One of my favorite authors is Patrick McManus, who grew up in a small Idaho town, and writes hilarious stories about his life there as a boy, riding his bike on fishing trips, and camping out with his friends. 
I grew up in the same town, so when Pat writes about the "ten o'clock whistle", or the old bridge across Sand Creek, they are things that I remember as well.


I first read one of his books when I was in the hospital with a seriously broken leg, after a horseback riding accident.  I really wanted something to read, but they had me on so much pain medication that I could barely look at pictures, let alone try to read with any comprehension.
 So when my friend Joy thoughtfully brought me her "10 Translation Version of the Bible" to study, there was NO way that I could even begin to focus on that book !


  Happily, when I showed that huge Bible to  my other friend, Norma, she came in the next day  with her husbands Pat McManus book, "They Shoot Canoes, Don't They ?".
I laughed so hard, I was almost rolling out of that hospital bed, it was so funny ! 
After that, I was a definite fan of Pats stories....

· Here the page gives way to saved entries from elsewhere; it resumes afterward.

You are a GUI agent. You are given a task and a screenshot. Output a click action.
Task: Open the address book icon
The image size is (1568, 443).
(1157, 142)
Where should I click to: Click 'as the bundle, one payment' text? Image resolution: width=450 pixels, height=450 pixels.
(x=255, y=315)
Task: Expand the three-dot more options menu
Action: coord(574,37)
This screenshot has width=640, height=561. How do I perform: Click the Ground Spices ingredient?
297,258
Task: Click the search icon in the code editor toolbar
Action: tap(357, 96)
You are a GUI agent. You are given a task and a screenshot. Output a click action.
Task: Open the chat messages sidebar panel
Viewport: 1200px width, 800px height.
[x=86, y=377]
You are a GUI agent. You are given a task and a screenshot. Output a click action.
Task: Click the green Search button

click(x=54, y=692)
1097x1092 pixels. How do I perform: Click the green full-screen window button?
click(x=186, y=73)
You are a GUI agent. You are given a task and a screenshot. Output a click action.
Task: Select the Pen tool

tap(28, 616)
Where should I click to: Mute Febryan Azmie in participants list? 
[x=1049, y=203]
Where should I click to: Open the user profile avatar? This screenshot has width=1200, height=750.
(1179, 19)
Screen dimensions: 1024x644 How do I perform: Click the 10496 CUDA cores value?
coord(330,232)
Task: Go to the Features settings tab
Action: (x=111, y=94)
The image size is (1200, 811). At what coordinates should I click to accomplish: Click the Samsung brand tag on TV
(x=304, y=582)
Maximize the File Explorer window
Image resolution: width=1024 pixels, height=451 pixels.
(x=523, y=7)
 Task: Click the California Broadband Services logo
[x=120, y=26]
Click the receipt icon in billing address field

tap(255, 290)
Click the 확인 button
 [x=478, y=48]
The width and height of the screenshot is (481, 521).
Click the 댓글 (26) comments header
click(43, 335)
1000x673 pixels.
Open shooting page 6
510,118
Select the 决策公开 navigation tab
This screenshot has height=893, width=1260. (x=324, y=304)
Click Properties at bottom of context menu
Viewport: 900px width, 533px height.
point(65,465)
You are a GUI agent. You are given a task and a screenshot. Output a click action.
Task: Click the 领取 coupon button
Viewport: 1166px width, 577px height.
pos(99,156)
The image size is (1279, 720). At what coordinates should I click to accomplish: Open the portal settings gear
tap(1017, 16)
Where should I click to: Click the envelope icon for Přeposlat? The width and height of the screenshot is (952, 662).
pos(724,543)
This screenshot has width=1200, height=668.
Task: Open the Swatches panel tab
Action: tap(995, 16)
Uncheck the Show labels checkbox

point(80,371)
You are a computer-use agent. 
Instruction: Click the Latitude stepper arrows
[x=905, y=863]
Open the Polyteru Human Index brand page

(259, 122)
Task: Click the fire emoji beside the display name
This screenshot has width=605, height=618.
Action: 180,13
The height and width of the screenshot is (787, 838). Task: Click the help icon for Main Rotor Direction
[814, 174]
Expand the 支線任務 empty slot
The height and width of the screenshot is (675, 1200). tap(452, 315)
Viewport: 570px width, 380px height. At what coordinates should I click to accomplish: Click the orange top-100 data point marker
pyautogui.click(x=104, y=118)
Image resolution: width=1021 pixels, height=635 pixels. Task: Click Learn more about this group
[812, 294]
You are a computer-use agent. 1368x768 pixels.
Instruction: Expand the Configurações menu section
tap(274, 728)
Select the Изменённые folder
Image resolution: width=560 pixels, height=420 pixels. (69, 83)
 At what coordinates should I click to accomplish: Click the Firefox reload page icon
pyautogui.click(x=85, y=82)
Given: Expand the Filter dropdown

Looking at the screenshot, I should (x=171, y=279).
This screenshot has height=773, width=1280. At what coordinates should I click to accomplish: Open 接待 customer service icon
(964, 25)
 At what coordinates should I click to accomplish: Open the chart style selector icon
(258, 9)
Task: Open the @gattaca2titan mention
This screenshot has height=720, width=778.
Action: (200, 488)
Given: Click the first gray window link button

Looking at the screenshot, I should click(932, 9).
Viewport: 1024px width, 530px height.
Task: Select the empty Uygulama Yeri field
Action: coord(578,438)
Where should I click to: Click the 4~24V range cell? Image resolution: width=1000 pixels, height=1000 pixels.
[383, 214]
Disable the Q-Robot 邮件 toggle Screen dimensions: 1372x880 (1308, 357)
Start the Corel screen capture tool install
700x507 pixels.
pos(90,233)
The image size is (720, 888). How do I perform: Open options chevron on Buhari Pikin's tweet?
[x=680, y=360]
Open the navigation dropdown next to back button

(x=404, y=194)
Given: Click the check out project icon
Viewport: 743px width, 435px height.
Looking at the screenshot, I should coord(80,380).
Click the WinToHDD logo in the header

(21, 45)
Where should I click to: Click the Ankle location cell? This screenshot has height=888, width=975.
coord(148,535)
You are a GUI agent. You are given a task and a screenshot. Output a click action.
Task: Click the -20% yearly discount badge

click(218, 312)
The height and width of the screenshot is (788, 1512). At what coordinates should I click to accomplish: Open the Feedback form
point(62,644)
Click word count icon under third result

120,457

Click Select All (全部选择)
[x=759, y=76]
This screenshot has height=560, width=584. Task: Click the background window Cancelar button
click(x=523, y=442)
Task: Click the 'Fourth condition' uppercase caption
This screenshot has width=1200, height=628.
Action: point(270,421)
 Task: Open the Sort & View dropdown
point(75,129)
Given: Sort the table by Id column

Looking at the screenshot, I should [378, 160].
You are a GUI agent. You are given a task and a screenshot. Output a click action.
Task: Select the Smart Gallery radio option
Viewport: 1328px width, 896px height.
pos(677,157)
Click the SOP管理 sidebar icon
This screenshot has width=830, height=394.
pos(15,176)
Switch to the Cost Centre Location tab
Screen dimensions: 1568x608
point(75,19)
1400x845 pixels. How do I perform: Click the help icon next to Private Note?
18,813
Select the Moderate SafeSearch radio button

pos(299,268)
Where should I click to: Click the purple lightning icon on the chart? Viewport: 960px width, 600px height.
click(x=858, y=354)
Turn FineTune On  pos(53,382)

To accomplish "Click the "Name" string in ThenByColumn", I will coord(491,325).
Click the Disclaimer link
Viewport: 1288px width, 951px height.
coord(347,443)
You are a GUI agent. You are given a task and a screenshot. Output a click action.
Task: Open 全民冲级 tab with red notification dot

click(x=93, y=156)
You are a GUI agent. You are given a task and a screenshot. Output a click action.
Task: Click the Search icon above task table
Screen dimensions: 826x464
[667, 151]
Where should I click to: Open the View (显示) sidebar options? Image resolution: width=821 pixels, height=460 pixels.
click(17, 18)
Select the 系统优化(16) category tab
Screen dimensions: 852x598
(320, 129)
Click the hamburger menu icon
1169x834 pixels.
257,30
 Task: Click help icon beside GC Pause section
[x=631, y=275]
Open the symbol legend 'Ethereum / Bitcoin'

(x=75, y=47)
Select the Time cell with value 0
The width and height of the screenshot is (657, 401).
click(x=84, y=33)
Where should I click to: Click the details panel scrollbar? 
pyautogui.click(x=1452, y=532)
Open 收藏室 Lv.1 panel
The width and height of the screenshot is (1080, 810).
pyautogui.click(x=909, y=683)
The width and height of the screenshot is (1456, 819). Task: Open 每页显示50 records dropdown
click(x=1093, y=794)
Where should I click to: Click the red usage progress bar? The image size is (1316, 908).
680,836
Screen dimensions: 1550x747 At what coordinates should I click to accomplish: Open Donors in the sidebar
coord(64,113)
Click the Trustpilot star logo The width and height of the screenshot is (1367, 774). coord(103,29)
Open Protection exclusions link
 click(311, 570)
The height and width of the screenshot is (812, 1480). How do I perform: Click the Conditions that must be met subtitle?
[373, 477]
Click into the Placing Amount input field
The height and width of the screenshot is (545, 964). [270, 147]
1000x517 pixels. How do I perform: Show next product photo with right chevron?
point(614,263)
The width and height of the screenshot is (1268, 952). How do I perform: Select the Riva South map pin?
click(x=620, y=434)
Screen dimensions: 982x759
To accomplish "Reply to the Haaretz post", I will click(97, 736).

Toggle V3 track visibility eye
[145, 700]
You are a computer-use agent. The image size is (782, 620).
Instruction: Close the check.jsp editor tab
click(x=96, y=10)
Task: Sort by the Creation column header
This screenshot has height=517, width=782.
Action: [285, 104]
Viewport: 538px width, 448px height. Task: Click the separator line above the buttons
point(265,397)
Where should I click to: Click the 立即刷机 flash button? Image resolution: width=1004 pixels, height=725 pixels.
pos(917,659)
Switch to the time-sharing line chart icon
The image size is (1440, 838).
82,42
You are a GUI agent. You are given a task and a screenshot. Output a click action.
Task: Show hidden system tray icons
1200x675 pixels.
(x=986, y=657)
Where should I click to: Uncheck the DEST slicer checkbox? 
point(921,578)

http://patrickfmcmanus.com/


----------



## Pappy (Aug 31, 2013)

Happyflowerlady, I will make it a point to read his stories. I have done similar blogs years ago to my hometown newspaper which they printed. Mostly stories in growing up in my hometown. I am keeping them for my kids to have something to remember dear old dad. I am also keeping a journal of things that I can remember that might be of interest to someone.


----------



## rkunsaw (Aug 31, 2013)

I haven't read his books but I remember as a youngster I read his stories in Field & Stream magazine every month.


----------